Tasks and exercises.
A. In the review of Rachel Ray below, what is the name of the place where the heroine's family lives in a humble cottage?
B. Name every character from the novel who is mentioned by name in the review of Rachel Ray below.

I read this book for the Mount TBR Reading Challenge hosted over
at My
Reader’s Block from January 1 – December 31, 2017. The challenge is to read
books that you already own.
Rachel Ray –
Anthony Trollope
A light fairy tale like this novel is the choice to take
on summer vacation, laze on a deck, in the shade, and delight in.
Our titular heroine lives with her widowed mother and
older sister. Mrs. Ray is timid but good-natured. Sis, a.k.a. the widow Mrs.
Prime, is a dour bible-thumper put out when others seem to be enjoying life.
The trio lives in a humble cottage in Bragg’s End, where reasons for boasting
peter out. Mrs. Ray is tyrannized by Mrs. Prime, but Rachel holds off Sis’
efforts to get to toe the evangelical line.
Comely - of course - Rachel attracts the attention of Luke
Rowan. He has inherited a share in a local brewery that makes a little profit
though its product “isn’t worth swallowing” and thus can’t compete with the
local hard cider (strange how things come back, considering the growing
popularity of cider in our day). Mrs. Prime mistrusts Luke’s character, and does
not hesitate to share her concerns with her easily-alarmed mother. Mrs. Ray talks
to her pastor, the misnamed Mr. Comfort. He vouches for Rowan’s motives at
first but unfounded rumors undermine Luke’s reputation. Mr. Comfort then
advises Mrs. Ray to squelch the engagement between Rachel and Rowan. O,
trouble, indeed.
Trollope also includes a serio-comic courtship between
Mrs. Prime and her pastor, Samuel Prong. Prong is as fanatical as narrow-minded
as she. But conflict ensues because his ideas on wifely submission to husbandly
authority include his control over her income from her first husband's estate.

Material shown.
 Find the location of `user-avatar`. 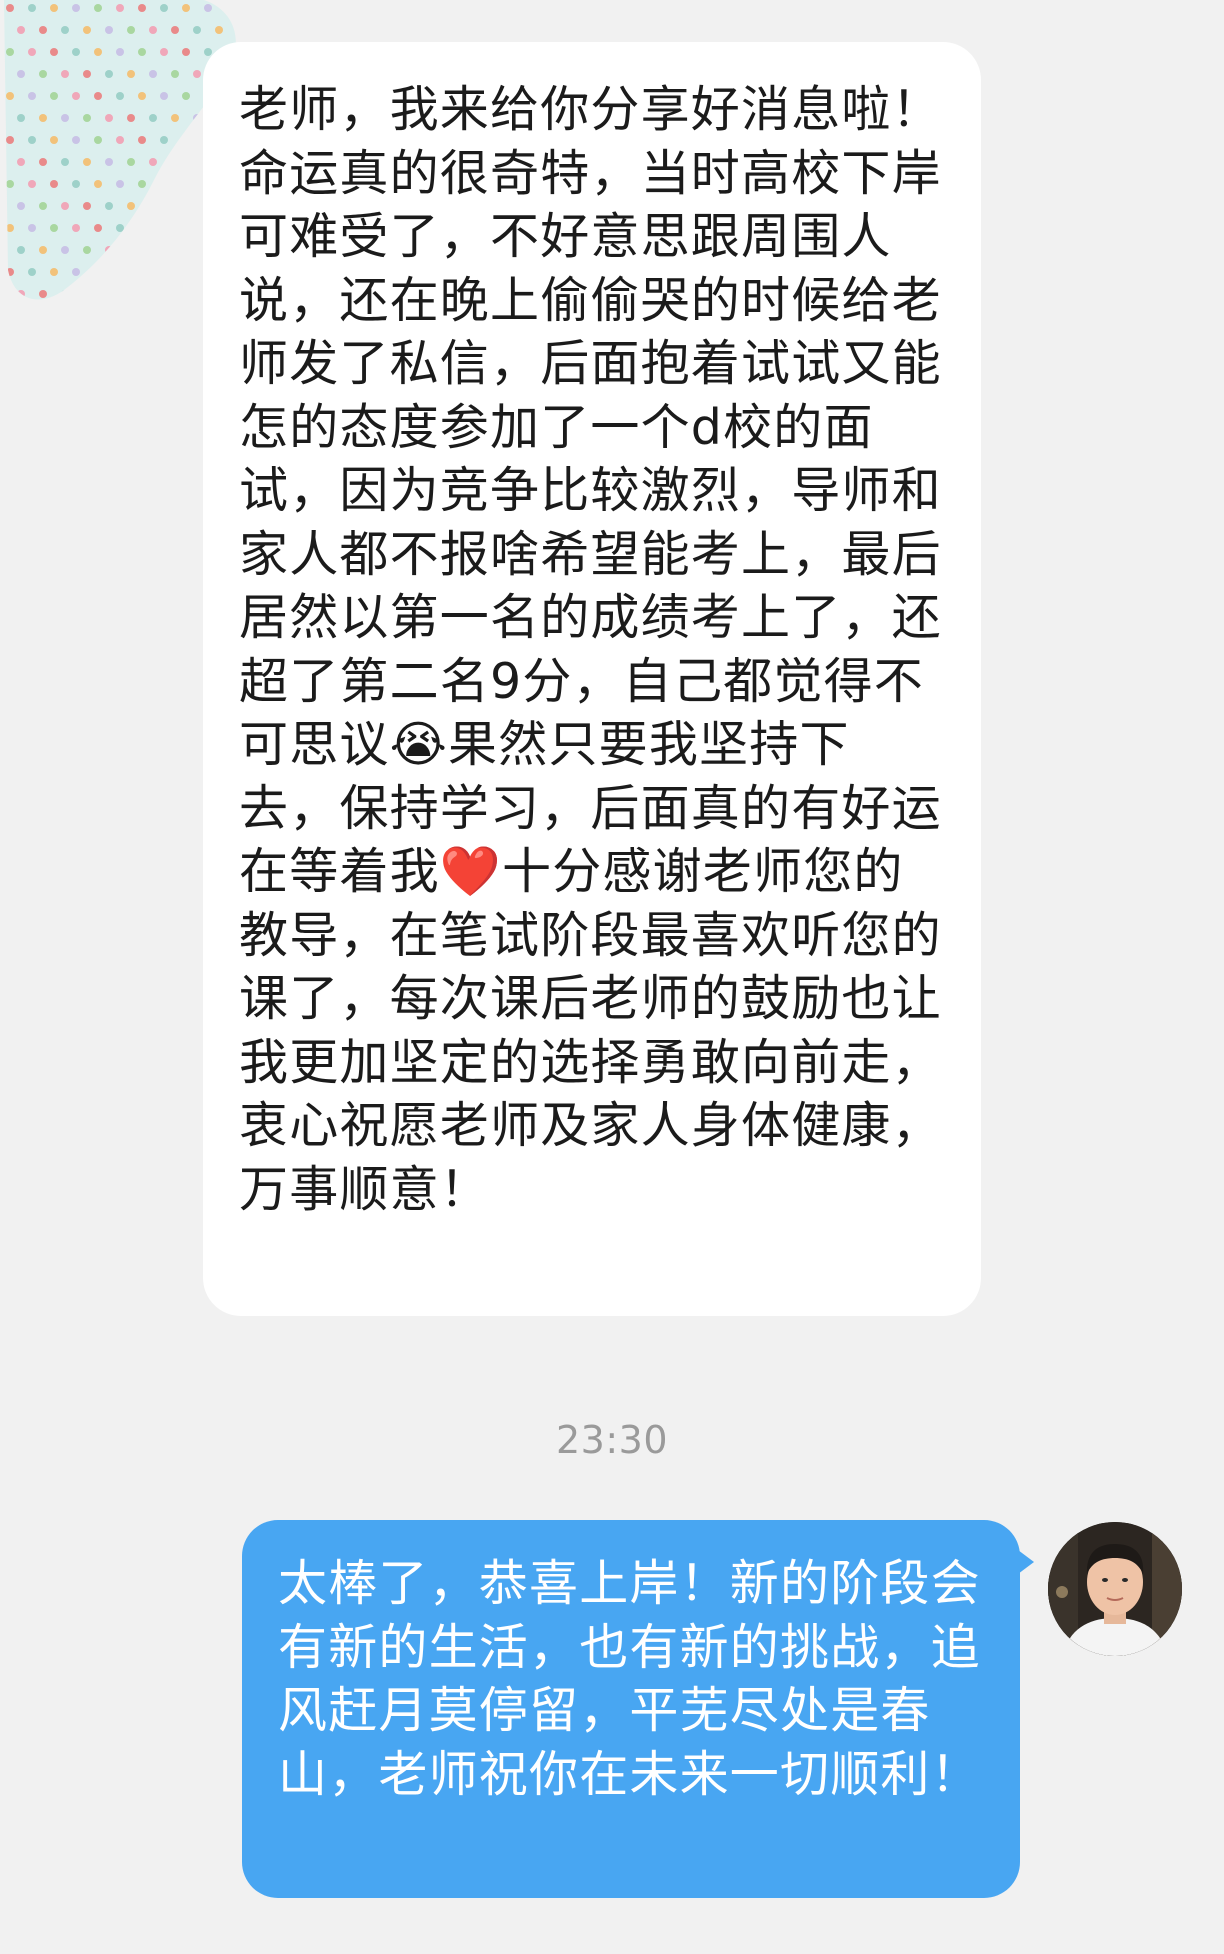

user-avatar is located at coordinates (1115, 1589).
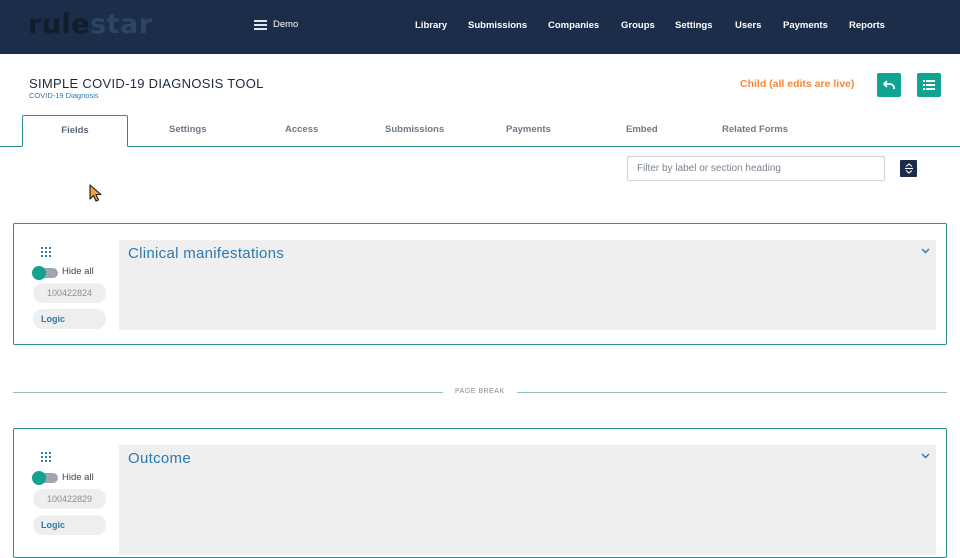  Describe the element at coordinates (228, 392) in the screenshot. I see `page-break-line-left` at that location.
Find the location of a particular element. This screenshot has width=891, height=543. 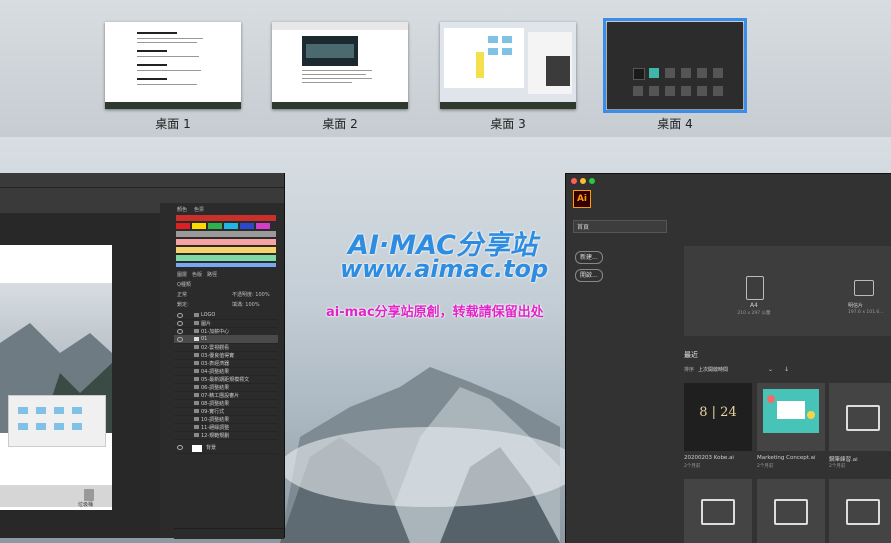

space-desktop-2: 桌面 2 is located at coordinates (340, 76).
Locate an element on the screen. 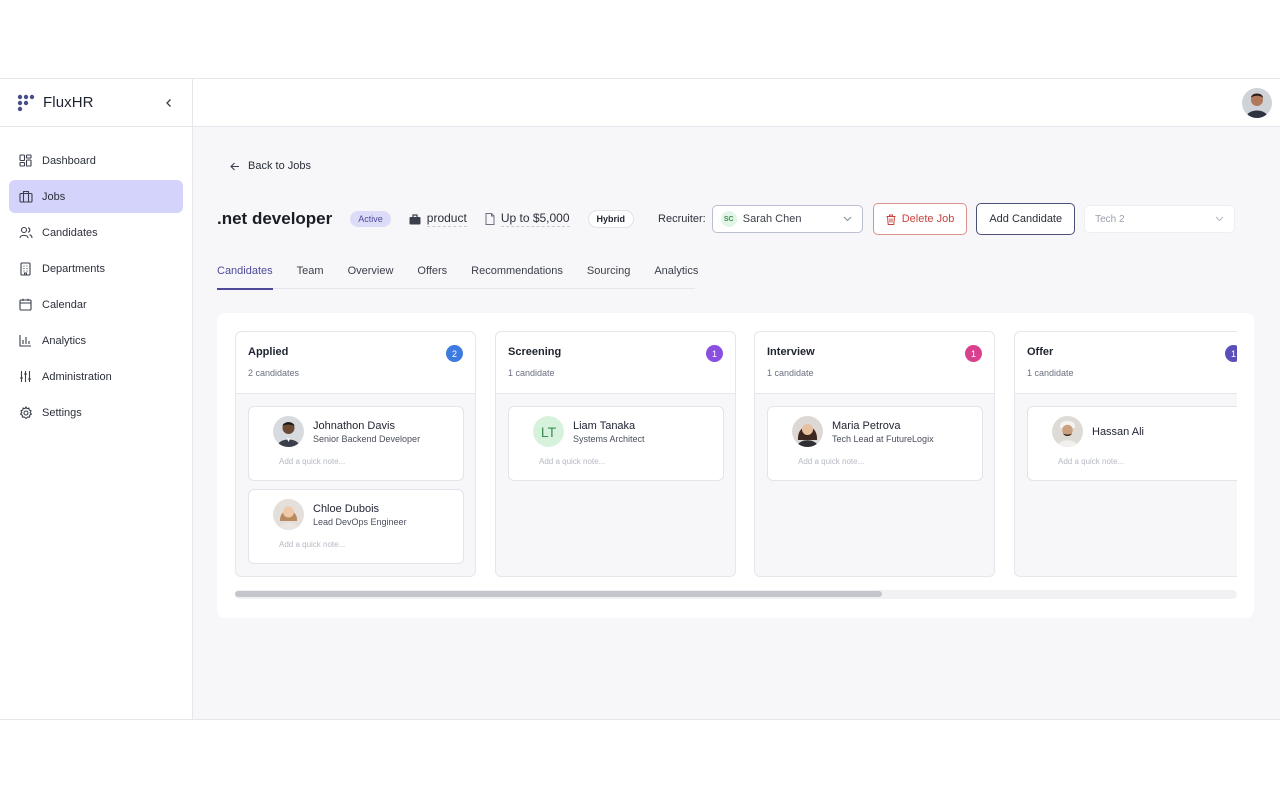 The image size is (1280, 800). job-title: .net developer is located at coordinates (275, 218).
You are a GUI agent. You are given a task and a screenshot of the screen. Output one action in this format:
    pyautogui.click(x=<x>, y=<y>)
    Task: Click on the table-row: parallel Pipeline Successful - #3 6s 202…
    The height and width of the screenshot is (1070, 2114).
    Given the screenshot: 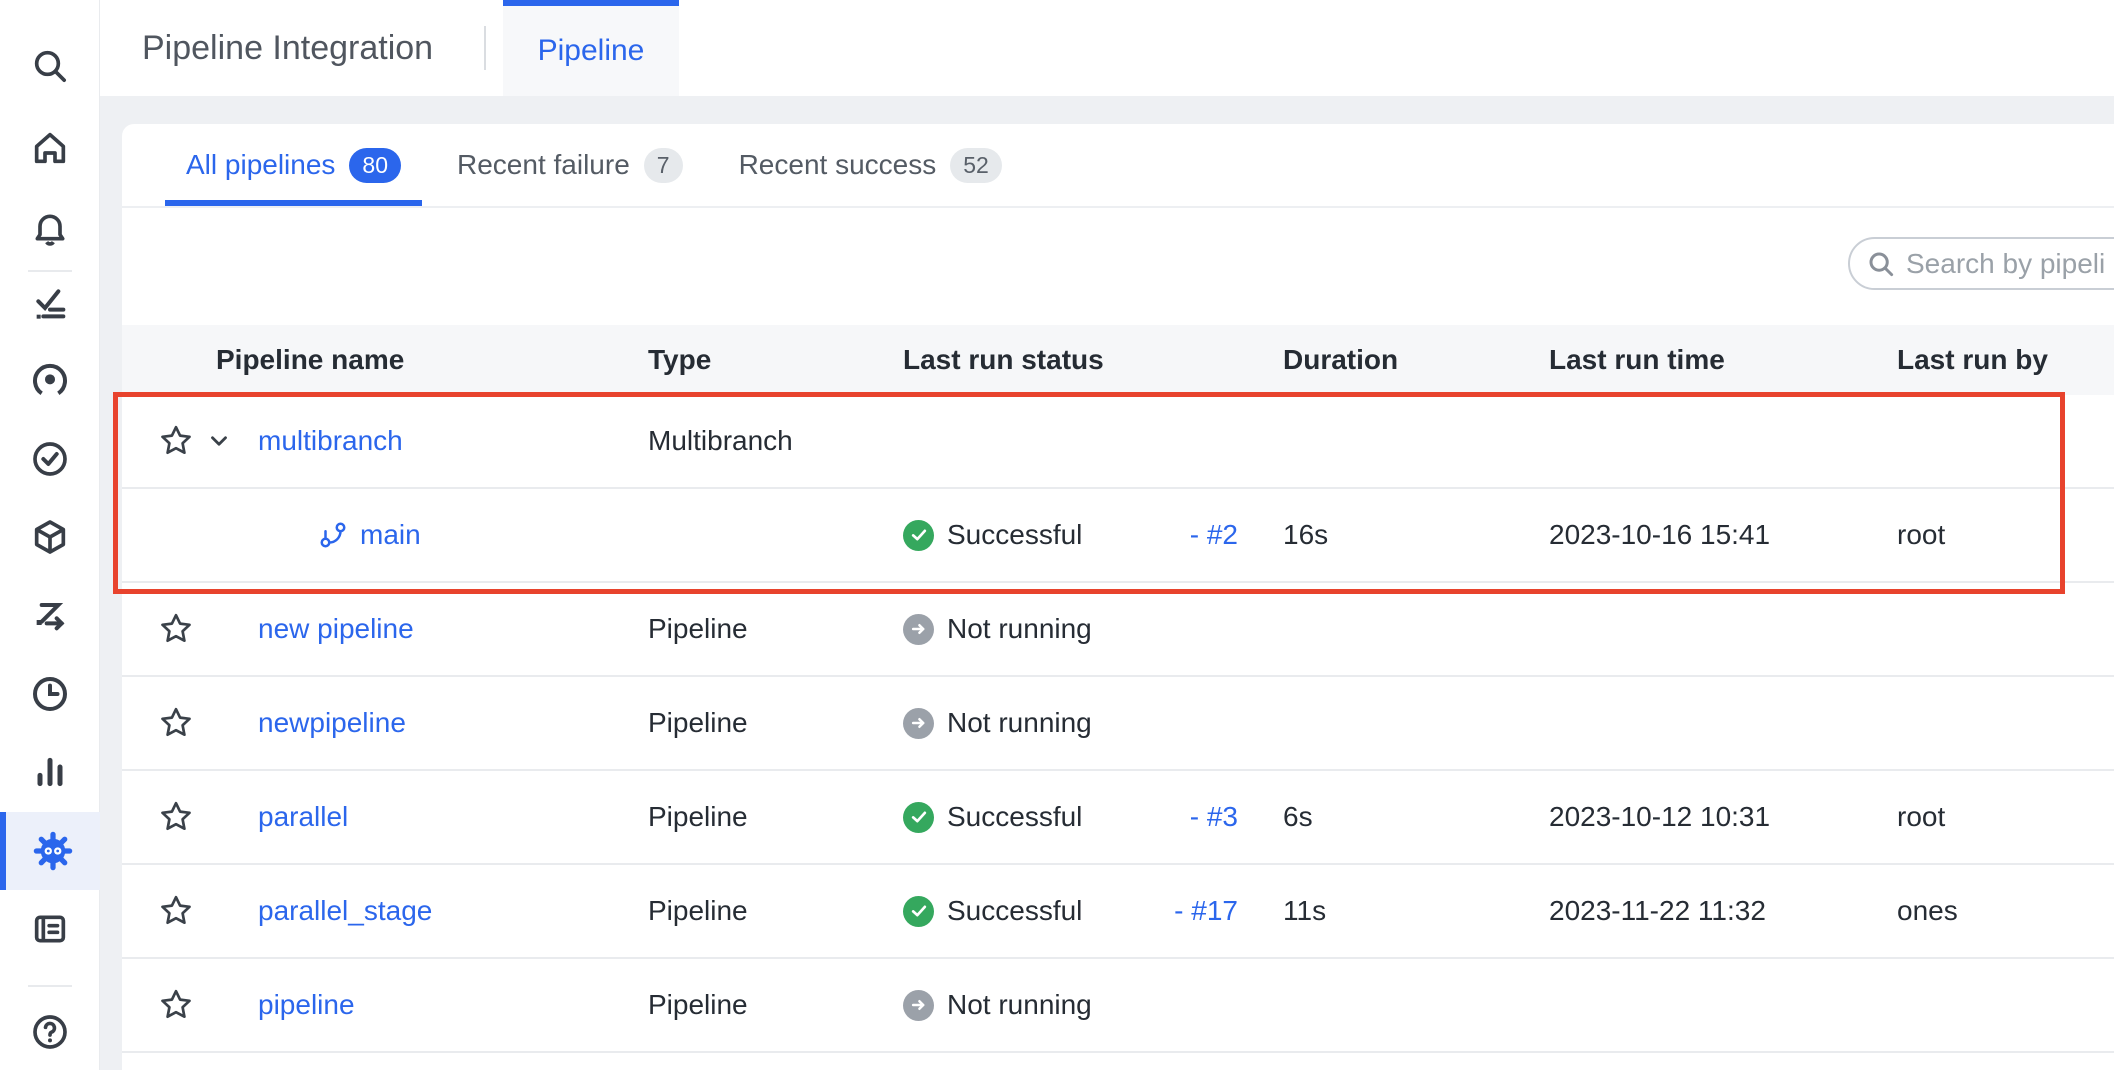 What is the action you would take?
    pyautogui.click(x=1118, y=818)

Results for each task.
A. Bragg's End

B. Rachel Ray, Mrs. Ray, Mrs. Prime, Luke Rowan, Mr. Comfort, Samuel Prong